◆ WHAT IS BEING ASKED
When you reach the line containing "Where should I click to: Click the PV" in the entries below, start writing out each line exactly, and stop after the line containing "Screen dimensions: 1050x800".

◆ MATERIAL PROVIDED
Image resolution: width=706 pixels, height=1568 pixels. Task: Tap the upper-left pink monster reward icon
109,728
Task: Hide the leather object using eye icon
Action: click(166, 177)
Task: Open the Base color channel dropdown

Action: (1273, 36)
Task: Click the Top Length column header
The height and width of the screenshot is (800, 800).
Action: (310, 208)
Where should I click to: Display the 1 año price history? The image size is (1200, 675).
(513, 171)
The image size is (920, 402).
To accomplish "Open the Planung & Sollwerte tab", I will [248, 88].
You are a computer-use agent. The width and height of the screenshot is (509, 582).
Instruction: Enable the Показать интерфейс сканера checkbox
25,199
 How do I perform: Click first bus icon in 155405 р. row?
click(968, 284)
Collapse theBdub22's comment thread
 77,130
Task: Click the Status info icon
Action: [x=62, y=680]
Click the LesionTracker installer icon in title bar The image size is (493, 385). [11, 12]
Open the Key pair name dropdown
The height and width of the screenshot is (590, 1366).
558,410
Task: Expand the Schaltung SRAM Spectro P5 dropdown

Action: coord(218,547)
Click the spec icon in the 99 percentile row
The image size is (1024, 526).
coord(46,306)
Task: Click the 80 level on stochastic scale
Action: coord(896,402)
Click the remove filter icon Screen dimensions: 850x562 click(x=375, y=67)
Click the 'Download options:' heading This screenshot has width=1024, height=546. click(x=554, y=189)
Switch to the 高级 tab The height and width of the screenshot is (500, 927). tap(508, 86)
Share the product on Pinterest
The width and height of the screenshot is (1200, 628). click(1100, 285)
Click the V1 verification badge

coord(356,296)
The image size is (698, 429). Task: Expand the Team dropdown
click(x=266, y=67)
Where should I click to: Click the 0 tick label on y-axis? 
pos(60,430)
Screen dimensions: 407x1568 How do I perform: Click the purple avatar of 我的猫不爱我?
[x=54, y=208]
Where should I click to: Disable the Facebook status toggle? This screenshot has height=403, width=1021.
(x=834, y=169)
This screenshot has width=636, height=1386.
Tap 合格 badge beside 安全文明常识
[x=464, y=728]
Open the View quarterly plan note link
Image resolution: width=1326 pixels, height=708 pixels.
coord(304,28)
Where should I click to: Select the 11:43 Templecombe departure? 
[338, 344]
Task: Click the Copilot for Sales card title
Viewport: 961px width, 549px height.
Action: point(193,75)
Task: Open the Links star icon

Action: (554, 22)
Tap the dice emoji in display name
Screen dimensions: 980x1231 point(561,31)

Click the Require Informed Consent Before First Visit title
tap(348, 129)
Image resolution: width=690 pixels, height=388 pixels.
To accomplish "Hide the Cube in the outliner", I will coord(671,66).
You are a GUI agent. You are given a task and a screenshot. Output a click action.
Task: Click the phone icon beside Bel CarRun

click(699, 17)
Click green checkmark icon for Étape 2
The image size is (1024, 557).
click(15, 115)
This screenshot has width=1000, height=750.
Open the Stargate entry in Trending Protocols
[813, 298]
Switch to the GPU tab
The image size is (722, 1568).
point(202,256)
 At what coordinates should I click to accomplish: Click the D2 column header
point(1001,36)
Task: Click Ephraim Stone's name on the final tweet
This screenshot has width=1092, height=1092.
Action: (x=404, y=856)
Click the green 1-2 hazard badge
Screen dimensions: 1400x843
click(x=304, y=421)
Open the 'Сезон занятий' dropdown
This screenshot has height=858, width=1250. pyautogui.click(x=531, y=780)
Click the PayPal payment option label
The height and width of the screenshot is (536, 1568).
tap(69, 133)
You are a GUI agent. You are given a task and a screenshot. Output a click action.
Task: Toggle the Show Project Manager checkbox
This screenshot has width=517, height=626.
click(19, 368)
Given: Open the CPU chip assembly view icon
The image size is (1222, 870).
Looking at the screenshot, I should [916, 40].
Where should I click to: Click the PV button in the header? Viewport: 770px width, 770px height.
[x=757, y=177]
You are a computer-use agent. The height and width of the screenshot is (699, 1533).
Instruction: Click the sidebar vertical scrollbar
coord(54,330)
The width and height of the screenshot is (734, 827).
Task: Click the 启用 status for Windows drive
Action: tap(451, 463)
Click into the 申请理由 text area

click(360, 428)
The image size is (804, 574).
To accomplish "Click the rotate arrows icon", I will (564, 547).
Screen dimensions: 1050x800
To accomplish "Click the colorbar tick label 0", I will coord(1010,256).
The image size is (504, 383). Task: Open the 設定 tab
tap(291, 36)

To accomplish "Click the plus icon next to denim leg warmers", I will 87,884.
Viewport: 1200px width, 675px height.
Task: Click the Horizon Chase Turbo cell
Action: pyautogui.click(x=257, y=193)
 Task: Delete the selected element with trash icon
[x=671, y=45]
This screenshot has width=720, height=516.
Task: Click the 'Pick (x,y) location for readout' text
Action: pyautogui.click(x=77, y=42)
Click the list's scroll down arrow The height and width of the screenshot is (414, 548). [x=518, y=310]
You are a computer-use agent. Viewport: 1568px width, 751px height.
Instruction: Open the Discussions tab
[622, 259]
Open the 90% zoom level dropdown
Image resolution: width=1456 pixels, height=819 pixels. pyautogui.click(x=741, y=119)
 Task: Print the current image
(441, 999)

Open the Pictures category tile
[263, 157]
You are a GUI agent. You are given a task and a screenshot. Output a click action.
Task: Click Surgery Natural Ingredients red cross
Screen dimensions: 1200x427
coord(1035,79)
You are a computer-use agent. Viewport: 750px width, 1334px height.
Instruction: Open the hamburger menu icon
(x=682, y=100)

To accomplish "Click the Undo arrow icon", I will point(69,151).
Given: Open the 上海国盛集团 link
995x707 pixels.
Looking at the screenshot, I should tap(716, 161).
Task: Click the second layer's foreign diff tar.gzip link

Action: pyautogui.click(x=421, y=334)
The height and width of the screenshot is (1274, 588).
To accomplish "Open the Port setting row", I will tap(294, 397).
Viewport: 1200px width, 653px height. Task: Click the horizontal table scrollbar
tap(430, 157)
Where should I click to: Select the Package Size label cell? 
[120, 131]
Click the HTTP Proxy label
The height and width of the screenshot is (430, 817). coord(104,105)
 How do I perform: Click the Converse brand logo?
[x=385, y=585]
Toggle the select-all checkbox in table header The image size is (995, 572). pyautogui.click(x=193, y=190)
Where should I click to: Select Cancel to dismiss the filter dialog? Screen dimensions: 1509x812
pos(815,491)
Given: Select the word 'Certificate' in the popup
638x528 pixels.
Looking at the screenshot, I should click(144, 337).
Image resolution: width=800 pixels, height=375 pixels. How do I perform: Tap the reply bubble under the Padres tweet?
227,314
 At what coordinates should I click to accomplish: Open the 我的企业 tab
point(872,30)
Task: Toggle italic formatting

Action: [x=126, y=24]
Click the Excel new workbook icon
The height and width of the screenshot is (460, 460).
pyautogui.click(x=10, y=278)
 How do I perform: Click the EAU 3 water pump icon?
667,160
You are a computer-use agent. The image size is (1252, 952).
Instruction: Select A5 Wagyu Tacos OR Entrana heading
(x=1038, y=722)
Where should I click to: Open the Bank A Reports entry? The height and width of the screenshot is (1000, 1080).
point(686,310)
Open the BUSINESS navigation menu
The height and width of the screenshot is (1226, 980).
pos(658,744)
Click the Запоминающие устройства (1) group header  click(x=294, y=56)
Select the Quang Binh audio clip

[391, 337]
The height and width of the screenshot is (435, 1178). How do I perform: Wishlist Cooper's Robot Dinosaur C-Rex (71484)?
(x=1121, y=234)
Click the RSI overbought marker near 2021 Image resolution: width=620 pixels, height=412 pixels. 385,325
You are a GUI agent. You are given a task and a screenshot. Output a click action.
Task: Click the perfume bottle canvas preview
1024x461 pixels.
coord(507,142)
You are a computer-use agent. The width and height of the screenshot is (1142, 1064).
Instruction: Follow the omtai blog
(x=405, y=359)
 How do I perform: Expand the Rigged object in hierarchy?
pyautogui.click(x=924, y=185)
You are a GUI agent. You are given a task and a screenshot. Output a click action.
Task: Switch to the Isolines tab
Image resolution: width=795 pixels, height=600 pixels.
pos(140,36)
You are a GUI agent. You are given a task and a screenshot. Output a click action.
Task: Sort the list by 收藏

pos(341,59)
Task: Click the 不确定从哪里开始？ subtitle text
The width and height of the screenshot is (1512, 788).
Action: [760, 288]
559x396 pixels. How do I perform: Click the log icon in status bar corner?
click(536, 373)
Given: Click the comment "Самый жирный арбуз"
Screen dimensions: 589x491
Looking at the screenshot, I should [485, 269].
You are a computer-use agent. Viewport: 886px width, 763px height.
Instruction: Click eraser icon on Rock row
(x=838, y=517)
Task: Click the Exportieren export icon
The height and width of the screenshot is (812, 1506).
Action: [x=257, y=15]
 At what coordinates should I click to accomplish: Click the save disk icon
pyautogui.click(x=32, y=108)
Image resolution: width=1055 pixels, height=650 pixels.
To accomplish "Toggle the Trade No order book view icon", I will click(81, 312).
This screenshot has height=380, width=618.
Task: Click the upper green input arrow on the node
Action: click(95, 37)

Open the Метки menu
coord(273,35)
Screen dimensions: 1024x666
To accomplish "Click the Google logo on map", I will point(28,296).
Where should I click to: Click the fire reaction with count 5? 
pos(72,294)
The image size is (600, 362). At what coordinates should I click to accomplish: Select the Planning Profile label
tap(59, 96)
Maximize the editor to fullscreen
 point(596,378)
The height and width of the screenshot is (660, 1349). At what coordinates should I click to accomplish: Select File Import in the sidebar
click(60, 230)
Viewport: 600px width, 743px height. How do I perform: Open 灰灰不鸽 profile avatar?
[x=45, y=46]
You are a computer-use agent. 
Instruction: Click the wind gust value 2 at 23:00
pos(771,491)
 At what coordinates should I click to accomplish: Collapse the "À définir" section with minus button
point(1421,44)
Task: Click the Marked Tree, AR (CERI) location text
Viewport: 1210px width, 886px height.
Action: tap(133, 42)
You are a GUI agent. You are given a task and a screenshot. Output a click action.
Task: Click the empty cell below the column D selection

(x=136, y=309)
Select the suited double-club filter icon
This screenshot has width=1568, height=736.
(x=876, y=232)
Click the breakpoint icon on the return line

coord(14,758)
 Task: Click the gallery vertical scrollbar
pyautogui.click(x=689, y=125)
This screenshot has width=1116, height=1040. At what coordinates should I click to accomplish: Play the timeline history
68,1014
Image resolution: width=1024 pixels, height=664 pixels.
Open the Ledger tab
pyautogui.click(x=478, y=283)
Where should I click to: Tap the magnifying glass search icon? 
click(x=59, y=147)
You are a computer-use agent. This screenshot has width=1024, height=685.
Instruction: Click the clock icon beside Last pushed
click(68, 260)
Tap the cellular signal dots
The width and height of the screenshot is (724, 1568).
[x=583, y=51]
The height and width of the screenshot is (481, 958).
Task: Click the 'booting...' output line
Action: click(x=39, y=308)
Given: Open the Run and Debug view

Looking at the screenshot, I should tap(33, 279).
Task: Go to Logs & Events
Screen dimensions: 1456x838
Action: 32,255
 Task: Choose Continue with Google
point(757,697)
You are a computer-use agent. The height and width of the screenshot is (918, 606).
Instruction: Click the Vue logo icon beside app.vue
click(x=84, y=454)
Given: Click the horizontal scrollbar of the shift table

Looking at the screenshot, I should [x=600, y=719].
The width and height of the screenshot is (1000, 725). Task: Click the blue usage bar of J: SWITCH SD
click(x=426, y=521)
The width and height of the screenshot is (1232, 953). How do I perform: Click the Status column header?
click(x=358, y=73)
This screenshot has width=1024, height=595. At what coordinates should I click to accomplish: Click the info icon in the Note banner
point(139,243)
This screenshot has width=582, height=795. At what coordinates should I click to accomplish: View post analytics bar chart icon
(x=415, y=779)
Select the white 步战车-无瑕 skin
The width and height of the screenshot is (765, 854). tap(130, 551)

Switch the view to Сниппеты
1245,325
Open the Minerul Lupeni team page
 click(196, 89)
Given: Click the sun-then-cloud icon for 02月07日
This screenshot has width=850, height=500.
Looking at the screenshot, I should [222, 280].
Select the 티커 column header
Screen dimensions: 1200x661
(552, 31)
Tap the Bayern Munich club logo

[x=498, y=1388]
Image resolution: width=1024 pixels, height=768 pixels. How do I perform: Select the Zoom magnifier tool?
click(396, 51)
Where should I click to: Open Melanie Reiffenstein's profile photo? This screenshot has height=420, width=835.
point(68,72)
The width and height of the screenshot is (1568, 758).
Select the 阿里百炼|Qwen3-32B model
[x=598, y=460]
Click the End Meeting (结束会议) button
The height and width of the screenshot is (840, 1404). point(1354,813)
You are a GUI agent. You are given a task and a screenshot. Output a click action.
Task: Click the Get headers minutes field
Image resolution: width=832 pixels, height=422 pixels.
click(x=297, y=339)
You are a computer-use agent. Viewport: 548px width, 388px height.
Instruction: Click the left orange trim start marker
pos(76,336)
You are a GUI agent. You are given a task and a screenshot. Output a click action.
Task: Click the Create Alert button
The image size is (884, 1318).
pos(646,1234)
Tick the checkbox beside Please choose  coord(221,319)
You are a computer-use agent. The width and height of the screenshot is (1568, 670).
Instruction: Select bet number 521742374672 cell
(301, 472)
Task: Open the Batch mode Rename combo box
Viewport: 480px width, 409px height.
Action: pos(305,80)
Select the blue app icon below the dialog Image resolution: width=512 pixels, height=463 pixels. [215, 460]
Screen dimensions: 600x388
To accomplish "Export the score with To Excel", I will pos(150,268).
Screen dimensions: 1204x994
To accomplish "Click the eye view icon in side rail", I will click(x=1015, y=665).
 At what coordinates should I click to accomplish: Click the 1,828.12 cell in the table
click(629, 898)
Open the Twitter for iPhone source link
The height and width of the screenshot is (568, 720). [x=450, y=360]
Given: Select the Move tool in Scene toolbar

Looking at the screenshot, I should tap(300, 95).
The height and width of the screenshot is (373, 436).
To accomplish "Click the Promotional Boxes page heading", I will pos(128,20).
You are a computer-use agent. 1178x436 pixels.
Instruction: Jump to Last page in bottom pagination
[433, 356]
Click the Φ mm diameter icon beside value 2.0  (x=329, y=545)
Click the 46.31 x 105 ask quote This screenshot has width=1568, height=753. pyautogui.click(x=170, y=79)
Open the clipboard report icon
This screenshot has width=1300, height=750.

◆ OUTPUT FOR THIS TASK
Where should I click to: Click the PV button in the header? Viewport: 770px width, 770px height.
[x=757, y=177]
You are a computer-use agent. The height and width of the screenshot is (699, 1533).
Instruction: Click the sidebar vertical scrollbar
coord(54,330)
The width and height of the screenshot is (734, 827).
Task: Click the 启用 status for Windows drive
Action: tap(451, 463)
Click into the 申请理由 text area

click(360, 428)
The image size is (804, 574).
To accomplish "Click the rotate arrows icon", I will (564, 547).
Screen dimensions: 1050x800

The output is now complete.